Data section Block Start

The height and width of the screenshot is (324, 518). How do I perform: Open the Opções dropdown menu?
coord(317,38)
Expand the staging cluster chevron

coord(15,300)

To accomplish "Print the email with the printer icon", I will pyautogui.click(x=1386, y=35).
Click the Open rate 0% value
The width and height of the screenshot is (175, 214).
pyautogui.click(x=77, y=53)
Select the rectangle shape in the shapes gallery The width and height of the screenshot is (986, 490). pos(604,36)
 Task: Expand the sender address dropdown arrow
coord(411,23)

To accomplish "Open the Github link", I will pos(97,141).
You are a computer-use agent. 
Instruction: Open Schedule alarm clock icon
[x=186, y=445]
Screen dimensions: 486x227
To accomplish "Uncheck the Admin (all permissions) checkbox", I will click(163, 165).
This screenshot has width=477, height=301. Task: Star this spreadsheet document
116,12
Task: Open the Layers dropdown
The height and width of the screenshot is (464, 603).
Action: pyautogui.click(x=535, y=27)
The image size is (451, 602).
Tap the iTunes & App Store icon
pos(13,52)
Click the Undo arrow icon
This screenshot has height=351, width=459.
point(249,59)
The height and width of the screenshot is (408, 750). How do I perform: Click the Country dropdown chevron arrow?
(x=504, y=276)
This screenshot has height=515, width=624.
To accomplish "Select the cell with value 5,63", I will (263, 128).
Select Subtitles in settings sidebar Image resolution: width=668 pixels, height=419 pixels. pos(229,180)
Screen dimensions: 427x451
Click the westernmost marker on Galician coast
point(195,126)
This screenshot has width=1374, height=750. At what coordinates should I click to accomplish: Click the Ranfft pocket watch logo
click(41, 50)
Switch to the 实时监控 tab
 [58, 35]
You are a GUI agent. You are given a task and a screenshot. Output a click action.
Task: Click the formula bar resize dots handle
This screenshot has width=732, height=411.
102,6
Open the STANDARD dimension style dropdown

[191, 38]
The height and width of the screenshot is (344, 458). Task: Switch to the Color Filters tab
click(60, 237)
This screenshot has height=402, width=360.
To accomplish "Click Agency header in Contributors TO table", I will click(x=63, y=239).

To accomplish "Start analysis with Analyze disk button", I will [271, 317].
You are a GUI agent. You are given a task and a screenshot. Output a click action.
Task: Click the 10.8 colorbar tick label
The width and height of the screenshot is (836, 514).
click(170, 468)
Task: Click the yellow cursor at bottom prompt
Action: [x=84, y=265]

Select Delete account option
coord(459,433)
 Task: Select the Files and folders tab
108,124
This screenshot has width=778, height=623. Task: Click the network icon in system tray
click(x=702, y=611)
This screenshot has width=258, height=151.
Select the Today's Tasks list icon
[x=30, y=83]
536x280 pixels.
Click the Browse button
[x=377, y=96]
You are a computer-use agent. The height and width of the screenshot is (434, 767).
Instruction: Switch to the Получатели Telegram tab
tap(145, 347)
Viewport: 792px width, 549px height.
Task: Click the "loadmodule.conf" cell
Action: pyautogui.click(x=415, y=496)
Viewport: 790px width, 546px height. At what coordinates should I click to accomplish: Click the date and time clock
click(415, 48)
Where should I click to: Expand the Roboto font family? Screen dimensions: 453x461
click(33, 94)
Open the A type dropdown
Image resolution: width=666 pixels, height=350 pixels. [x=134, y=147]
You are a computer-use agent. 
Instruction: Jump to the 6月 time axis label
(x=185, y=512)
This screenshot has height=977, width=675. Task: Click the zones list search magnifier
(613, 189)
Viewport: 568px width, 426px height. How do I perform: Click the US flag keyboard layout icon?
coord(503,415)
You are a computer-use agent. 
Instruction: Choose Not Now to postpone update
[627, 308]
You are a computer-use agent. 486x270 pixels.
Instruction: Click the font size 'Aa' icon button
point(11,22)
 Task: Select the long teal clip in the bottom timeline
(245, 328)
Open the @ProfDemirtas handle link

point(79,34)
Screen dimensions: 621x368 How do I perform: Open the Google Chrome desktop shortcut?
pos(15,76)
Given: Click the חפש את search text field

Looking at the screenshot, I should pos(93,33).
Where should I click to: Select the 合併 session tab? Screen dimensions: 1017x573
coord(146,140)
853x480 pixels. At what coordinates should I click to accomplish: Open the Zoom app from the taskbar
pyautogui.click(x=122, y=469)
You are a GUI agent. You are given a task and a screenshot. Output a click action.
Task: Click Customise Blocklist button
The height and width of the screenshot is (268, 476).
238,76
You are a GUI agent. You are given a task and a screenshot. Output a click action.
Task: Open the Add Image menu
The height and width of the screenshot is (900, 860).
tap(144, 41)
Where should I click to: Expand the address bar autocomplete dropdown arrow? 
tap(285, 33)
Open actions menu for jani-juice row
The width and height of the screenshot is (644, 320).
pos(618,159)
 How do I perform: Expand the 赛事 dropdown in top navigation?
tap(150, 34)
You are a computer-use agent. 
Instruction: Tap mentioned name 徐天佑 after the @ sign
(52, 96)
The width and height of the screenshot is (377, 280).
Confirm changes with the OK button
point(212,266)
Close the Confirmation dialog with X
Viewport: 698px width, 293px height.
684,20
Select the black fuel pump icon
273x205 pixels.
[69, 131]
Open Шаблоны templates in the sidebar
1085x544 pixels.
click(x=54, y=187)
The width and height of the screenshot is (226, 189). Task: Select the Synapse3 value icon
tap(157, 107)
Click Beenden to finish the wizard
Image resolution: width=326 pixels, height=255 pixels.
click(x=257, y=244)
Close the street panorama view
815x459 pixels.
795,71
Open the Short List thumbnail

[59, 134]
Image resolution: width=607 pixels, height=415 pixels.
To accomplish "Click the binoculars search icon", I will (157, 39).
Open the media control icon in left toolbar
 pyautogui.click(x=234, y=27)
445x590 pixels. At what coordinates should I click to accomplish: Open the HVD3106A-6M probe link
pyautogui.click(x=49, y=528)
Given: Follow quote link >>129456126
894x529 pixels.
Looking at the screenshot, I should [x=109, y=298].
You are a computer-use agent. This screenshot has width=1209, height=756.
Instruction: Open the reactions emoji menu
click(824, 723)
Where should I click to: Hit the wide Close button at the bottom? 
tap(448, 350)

Data section Block End

### Exercise
Check each line above for the word "will" and copy every line that has it.

### Solution for this task
To accomplish "Print the email with the printer icon", I will pyautogui.click(x=1386, y=35).
To accomplish "Open the Github link", I will pos(97,141).
To accomplish "Uncheck the Admin (all permissions) checkbox", I will click(163, 165).
To accomplish "Select the cell with value 5,63", I will (263, 128).
To accomplish "Click Agency header in Contributors TO table", I will click(x=63, y=239).
To accomplish "Start analysis with Analyze disk button", I will [271, 317].
To accomplish "Click the binoculars search icon", I will (157, 39).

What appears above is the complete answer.